The introduction of these technologies often leads to issues with unions and job security as it usually brings about substantial changes in working systems. Although Artificial Intelligence will affect every sector in some way or another, not all jobs will be similarly affected. According to the company of auditors PwC only a small number of jobs are expected to be hit by the first wave of digitalisation, namely about three percent. But this can increase drastically to 30 percent by 2035. Jobs in the transport sector are likely to be most at risk, while jobs that require social, emotional and literary skills are less threatened.
Many businesses and individuals are optimistic that the move towards Artificial Intelligence in the workplace will result in a higher level of job creation than loss. As more innovative technologies are developed, Artificial Intelligence will have a positive impact on the economy as it will lead to the creation of jobs that require new skills set to implement new systems.
It is likely that Artificial Intelligence will shortly replace jobs that involve repetitive work or basic solutions to problems. Artificial Intelligence systems will start making decisions instead of humans in industrial settings, customer care settings and in financial institutions.
Because of the wide range of jobs that could be affected by Artificial Intelligence, it is important that the disadvantages of these technologies be addressed. Among them, government must ensure that the benefits of Artificial Intelligence are shared widely among society to avoid creating social inequalities between those who have been affected and those who have not by these developments. For example, investment in the training of some workers could be increased. Employers could use the savings made by implementing Artificial Intelligence systems to strengthen and enhance workers’ skills.

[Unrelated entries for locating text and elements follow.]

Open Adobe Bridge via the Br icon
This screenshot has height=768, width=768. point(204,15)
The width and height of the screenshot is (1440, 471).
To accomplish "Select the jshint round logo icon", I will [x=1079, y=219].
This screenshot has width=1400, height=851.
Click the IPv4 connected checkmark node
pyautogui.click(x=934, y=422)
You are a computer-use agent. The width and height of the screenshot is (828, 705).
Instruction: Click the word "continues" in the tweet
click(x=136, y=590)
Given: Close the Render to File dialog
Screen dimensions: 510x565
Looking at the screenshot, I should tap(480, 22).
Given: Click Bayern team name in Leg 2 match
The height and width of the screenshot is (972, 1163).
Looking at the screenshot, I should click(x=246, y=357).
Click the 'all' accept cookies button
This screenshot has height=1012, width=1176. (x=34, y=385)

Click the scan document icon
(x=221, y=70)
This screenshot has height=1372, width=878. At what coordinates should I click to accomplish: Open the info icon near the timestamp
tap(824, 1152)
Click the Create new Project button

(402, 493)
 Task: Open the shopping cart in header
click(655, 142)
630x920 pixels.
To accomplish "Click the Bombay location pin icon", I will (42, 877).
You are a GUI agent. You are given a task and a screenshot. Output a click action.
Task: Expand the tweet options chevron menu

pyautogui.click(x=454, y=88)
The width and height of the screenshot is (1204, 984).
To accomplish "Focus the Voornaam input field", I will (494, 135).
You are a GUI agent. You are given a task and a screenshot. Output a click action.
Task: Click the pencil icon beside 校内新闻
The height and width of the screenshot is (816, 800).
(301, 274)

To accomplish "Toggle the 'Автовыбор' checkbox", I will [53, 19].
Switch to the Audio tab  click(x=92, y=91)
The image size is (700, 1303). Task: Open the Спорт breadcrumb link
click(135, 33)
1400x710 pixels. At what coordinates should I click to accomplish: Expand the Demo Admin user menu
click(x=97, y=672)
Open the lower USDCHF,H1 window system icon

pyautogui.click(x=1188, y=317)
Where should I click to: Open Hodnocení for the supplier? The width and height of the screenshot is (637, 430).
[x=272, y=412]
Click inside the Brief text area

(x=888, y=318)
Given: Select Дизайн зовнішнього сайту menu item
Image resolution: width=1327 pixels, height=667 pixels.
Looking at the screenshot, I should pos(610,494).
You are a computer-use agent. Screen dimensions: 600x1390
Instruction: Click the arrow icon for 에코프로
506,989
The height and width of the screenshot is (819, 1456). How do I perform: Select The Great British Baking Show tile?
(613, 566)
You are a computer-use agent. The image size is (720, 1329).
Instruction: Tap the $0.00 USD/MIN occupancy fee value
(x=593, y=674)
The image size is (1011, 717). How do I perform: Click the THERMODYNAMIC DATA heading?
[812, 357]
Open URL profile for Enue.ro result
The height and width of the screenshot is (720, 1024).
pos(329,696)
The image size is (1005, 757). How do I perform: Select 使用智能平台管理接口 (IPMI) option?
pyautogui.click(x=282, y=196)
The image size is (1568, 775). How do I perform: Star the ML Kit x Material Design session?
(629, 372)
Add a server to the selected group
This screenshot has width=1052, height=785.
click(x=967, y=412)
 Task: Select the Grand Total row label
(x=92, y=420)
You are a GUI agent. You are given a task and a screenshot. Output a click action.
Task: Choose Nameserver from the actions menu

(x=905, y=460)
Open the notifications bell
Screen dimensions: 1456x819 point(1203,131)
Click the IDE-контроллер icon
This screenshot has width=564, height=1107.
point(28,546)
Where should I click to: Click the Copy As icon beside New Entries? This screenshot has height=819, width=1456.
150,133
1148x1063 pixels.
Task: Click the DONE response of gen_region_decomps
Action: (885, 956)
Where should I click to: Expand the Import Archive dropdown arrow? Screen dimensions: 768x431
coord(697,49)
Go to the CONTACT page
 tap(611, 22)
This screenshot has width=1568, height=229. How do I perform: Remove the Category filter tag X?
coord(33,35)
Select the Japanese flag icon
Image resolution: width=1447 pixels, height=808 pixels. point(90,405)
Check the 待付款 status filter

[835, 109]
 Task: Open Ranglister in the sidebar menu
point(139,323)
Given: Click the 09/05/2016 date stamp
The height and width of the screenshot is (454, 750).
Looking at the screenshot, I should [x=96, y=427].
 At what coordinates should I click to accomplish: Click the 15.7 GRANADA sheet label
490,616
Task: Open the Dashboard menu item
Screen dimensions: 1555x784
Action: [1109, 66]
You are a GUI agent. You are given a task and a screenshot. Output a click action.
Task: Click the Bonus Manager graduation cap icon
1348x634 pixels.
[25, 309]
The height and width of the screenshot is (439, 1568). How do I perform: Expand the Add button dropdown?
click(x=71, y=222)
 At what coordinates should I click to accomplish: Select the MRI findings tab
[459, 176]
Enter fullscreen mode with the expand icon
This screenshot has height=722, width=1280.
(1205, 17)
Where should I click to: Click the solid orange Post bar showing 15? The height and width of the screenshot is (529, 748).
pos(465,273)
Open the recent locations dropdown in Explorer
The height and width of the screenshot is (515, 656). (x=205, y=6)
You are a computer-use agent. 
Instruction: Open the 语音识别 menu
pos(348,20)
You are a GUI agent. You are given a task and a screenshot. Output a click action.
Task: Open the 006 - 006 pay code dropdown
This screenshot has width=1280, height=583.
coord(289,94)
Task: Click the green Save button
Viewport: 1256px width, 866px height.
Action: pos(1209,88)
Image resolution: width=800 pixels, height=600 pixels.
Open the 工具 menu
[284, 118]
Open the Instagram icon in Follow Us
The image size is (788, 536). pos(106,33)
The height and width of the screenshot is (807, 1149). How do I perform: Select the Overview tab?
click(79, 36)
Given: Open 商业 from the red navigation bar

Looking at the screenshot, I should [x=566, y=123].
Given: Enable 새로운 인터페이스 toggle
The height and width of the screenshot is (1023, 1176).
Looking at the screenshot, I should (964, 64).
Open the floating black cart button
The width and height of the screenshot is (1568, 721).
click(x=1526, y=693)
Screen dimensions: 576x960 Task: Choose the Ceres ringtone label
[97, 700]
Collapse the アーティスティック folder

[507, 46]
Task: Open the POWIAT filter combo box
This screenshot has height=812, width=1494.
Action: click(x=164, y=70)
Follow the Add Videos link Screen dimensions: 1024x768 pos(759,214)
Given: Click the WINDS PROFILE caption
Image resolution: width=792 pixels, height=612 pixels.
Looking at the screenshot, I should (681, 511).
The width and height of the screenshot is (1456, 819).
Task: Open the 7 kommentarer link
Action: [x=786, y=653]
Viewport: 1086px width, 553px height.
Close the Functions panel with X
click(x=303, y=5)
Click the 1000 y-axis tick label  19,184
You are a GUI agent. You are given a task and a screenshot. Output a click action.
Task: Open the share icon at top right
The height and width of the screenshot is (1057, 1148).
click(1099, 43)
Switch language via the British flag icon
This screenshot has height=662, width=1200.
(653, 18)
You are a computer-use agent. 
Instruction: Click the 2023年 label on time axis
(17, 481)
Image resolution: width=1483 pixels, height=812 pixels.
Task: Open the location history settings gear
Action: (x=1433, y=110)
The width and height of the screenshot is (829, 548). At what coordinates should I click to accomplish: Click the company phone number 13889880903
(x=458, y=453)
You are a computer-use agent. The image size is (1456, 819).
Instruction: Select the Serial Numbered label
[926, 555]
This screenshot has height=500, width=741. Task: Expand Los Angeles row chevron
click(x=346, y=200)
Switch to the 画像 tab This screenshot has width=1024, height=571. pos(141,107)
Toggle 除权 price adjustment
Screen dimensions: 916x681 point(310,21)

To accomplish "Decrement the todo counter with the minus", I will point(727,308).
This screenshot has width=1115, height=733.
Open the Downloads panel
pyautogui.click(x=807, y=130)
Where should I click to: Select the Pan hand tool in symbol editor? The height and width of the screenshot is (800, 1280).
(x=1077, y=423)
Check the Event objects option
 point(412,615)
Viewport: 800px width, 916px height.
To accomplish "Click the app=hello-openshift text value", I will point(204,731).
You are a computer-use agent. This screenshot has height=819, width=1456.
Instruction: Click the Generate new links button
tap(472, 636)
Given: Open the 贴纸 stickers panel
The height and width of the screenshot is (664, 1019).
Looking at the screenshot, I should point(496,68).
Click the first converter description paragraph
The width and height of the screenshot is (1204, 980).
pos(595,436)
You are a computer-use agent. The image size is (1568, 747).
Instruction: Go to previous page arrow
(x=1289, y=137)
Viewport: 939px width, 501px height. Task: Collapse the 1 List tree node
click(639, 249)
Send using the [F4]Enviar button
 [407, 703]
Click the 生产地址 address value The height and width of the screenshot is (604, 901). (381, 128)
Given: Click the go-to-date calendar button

Also, education systems need to focus on training students to perform roles that are directly linked with the implementation of Artificial Intelligence, including programming and data analysis. This requires increased emphasis on subjects such as science, technology, engineering and mathematics. Subjects to do with the building of creativity, social and emotional skills should also be encouraged.
While Artificial Intelligence will be more productive than humans in repetitive work, workers will always perform better than machines in jobs that require relationships and imagination.
Artificial Intelligence will definitely change our world, both within the place of work and outside it. Instead of focusing on our fear of digitalisation, workplaces should embrace these new technologies to ensure that they implement the most effective Artificial Intelligence systems that complement human intelligence.